Bardzo łaskawie, mam wrażenie, pani profesor,
podeszła pani do wczorajszej sytuacji, traktując to trochę jak potyczkę. Chciałbym dopytać, bo nie wszyscy tak łagodnie podchodzą, inni mówią: absolutnie,
no człowiek odpowiedzialny za Narodowy Program Szczepień, pełnomocnik premiera, minister Michał Dworczyk powinien
podać się do dymisji. To jest skandal, nie tylko to, że był błąd w systemie, ale to, że potem na przykład ta komunikacja, mówiąc krótko, była
niedoskonała. Niektórzy politycy, to prawda, mówią: kłamał minister Dworczyk w żywe oczy. Jak pani do tego podchodzi, do tej wczorajszej sytuacji?
Ja podchodzę tak, jak powiedziałam. Tutaj się bardzo dużo dzieje. Narodowy Program Szczepień ma
bardzo dużą dynamikę. Pojawiają się nowe szczepionki, dawki, w sensie liczby
dostarczanych dawek - wiemy mniej więcej ile ich będzie. Ale raz się ich pojawia więcej, raz się ich pojawia
mniej. To wymaga bardzo intensywnej pracy i po prostu ciągłego reagowania na zmiany.
To wymaga bardzo dużej odporności i właściwie bycia 24 godziny, 7 dni w tygodniu na
standby'u. Więc ja jako też człowiek, który dosyć dużo pracuje, jestem w stanie zrozumieć, że
w tej bardzo dużej liczbie zadań, które są do zrobienia, po prostu coś się omsknęło.
Ja, to co się wydarzyło wczoraj, traktuję raczej w kategoriach błędu informatycznego i to, co
się wydarzyło, odbieram w ten sposób, że po prostu system, który powinien jakby zablokować widoczność
pewnych terminów dla pacjentów 40+, tej widoczności nie zablokował. Nie wiem, czy pan
redaktor wie, ja może tak króciutko powiem, jak to wygląda, jeśli chodzi o system szczepień. Pewne terminy i na przykład terminy
dla Pfizera były jeszcze chwilę temu widoczne tylko dla pacjentów 70+. Czyli system
jest tak ustawiony, że nie pokazuje wszystkich slotów wszystkim, którzy chcą się zarejestrować na szczepienie.

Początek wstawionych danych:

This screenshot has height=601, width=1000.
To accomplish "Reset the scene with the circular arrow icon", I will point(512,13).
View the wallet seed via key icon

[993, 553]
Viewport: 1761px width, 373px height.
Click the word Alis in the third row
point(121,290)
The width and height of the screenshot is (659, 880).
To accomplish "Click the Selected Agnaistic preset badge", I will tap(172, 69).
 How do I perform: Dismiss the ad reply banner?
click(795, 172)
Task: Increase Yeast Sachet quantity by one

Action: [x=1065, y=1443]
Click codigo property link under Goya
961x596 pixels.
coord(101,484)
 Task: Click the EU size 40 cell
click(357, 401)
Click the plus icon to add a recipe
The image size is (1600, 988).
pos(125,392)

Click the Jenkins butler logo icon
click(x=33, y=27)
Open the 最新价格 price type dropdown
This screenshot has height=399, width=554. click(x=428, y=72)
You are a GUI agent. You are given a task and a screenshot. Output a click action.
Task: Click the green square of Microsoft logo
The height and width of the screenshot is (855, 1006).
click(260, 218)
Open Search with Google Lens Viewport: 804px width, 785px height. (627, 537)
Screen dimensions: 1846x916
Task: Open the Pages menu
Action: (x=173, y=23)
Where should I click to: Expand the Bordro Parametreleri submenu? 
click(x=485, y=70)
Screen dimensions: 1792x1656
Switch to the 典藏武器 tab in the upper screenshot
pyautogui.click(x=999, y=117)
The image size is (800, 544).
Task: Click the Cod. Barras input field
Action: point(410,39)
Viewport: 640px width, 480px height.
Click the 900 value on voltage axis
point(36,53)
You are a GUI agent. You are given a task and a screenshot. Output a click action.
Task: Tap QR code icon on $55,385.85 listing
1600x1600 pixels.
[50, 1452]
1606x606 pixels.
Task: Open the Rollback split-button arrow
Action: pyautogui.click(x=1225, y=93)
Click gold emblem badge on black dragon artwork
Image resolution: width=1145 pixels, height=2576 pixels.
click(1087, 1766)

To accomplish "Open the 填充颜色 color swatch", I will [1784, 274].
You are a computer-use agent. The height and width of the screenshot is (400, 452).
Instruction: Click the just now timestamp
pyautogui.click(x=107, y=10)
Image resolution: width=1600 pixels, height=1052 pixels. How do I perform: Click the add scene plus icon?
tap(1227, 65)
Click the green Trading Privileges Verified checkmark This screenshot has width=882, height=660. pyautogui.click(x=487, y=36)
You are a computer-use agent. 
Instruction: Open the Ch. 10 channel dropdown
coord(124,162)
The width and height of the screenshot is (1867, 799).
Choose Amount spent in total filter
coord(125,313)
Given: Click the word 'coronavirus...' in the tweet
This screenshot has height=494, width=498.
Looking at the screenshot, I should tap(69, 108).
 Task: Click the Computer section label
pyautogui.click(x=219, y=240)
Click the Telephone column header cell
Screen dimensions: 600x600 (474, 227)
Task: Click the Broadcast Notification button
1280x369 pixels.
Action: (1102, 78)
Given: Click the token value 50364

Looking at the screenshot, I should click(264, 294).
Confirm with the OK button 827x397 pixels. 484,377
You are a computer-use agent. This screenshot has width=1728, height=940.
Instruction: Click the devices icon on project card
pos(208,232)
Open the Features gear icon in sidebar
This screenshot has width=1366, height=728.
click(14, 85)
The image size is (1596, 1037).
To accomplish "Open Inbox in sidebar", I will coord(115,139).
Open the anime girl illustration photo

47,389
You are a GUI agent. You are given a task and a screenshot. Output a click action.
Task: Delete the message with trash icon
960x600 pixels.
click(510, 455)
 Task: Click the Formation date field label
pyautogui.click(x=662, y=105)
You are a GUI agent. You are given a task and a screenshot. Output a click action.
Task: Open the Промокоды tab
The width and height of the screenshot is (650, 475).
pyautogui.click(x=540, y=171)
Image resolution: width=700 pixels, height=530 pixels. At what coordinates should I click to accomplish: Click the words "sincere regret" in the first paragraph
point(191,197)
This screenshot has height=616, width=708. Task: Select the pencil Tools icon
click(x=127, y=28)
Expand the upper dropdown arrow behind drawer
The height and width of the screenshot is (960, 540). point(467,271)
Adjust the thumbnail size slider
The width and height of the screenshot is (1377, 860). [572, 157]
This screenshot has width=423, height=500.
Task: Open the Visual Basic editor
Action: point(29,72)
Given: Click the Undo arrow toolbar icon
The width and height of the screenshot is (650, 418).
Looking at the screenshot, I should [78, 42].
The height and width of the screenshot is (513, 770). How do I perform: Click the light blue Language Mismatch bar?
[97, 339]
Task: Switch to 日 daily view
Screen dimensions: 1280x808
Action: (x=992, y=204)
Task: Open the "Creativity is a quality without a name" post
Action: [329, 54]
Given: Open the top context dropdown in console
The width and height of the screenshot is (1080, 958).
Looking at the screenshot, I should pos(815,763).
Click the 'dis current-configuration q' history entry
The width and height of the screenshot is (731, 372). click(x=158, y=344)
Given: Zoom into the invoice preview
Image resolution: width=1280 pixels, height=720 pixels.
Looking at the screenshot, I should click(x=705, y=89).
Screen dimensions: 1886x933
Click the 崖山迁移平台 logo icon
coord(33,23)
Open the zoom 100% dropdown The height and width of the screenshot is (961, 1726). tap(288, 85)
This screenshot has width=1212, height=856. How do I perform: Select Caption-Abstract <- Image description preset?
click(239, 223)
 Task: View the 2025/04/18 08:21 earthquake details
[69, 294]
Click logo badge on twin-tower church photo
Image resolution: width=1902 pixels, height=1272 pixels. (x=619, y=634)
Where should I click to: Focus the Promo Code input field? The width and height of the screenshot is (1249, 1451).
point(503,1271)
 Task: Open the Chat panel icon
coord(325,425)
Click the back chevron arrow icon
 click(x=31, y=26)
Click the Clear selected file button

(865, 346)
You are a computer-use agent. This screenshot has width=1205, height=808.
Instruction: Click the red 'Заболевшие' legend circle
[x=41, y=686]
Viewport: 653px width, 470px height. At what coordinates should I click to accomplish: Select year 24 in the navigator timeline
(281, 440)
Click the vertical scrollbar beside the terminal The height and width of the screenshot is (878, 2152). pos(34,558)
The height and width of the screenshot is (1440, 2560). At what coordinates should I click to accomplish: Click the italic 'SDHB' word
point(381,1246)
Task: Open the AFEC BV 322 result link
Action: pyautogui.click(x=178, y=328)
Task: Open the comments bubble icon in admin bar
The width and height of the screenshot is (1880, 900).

I tutaj ja myślę, że to z tym było związane. To są moje przypuszczenia, bo nie znam szczegółów, co tam się zadziało. Natomiast
ja to traktuję w kategoriach po prostu błędu. Nic takiego strasznego się nie stało poza zamieszaniem
pewnym, które nastąpiło. Natomiast pacjenci, którzy rzeczywiście porejestrowali się na terminy kwietniowe,
będą zaszczepieni w maju - mówię tutaj o tych pacjentach 40+. Pod koniec kwietnia ruszy rejestracja dla pacjentów 40+.
Patrzmy trochę na to, co się dzieje, w kategoriach szklanki w połowie pełnej, a nie w połowie pustej.
Jeszcze niedawno, ja pamiętam te różne memy i różne takie wypowiedzi
kpiące z programu szczepień, że pacjenci młodzi właśnie 40-, 30-letni
to będą się szczepić za 2 albo za 3 lata. A tutaj okazuje się, że pacjencie 40-letni będą mogli szczepić się w
maju i czerwcu, a pacjencie 30-letni w wakacje. Więc mamy bardzo dobre dane i
nie skupiajmy się na rzeczach złych, nie skupiamy się na potknięciach. Patrzmy z odrobiną optymizmu. Mamy tak
trudne czasy i kopiemy się nawzajem, jak tylko możemy. Mnie to strasznie boli,
że nie skupiamy się na tym co dobre, tylko na samych negatywach.